Online-Rechtsberatung von Rechtsanwalt Hanno Hoffmann
Stand: 10.01.2014

Frage:

Am 26.02.2013 ging ich einen Vertrag mit einem Webdesigner ein. Er sollte/wollte mir für einen bestimmten Betrag Webseiten erstellen. Da es ein großes Portal ist, dauerte die Erstellung das ganze Jahr hindurch. Da ich im Oktober 2 Wochen in Marokko war, rief ich ihn am Tag vor dem Abflug an, um automatisch versendete Texte, die Kunden meiner Webseiten gesendet werden, zu erhalten. Dies geschah nicht, wie zugesagt, worauf ich meinen Mitarbeiter bat, der Sache in meiner Abwesenheit nachzugehen, da es wichtig war. Dieser sendete mir 3 Tage später eine Mail, dass der Webdesigner sich nicht meldet und nur Ausreden benutzt, warum er die zugesagten Texte nicht sendet, so dass ich mich per Mail von Marokko aus bemühte. Auch hier kamen nur Ausreden, warum er die Texte noch nicht senden konnte, sendete die Texte aber trotzdem nicht. Deshalb war ich aufgebracht und benutzte das Wort “verar…en“, was der Webdesigner zum Anlass nahm, den Vertrag wegen anhaltender Meinungsverschiedenheiten einseitig zu kündigen. Nachweislich und auch unter Zeugen gab es nie Meinungsverschiedenheiten.

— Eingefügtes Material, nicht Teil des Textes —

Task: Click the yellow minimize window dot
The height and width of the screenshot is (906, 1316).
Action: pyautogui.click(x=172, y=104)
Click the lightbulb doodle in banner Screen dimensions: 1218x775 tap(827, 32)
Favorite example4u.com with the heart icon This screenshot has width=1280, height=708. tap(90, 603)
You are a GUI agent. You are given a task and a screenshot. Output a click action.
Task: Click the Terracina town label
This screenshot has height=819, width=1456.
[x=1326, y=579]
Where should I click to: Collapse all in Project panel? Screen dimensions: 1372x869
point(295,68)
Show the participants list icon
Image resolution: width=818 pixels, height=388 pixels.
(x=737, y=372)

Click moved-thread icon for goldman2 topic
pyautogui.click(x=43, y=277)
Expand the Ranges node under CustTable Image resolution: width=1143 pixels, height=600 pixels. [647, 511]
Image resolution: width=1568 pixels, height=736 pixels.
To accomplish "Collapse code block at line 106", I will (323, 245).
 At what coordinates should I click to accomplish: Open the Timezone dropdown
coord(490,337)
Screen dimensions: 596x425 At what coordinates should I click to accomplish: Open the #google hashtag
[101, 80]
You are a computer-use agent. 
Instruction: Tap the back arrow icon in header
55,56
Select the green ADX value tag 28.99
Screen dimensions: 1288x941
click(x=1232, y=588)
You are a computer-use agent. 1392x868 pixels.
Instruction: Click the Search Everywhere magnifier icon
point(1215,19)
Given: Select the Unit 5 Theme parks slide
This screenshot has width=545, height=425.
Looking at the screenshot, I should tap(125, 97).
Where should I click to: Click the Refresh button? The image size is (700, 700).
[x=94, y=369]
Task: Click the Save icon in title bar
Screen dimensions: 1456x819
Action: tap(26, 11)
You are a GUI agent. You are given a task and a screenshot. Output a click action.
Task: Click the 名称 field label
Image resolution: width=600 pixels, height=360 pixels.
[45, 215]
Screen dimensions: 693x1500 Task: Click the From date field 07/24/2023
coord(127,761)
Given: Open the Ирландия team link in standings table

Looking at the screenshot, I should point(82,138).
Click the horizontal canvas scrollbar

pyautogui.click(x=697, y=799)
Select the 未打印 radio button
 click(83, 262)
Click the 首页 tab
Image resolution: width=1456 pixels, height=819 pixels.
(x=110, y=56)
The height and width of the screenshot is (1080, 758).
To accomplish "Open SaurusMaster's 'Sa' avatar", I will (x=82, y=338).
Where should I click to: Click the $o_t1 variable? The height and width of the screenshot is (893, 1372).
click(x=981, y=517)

Meine Frage also: Kann ein Webmaster ohne Grund und weil ihm gerade etwas nicht passt oder meiner Meinung nach er sich dessen bewusst wurde, einen groben und nicht leicht zu reparierenden Programmierfehler verursacht zu haben, einfach ohne Schadensersatz oder Rückzahlung des sofort nach Vertragsabschlusses überwiesenen Kaufbetrags eine fristlose und einseitige Kündigung vornehmen, mit der ich nicht einverstanden bin? Ich habe ihm eine Frist bis 31.12.13 gesetzt, die noch ausstehenden Arbeiten zur Fertigstellung zu erledigen, was er nicht tat.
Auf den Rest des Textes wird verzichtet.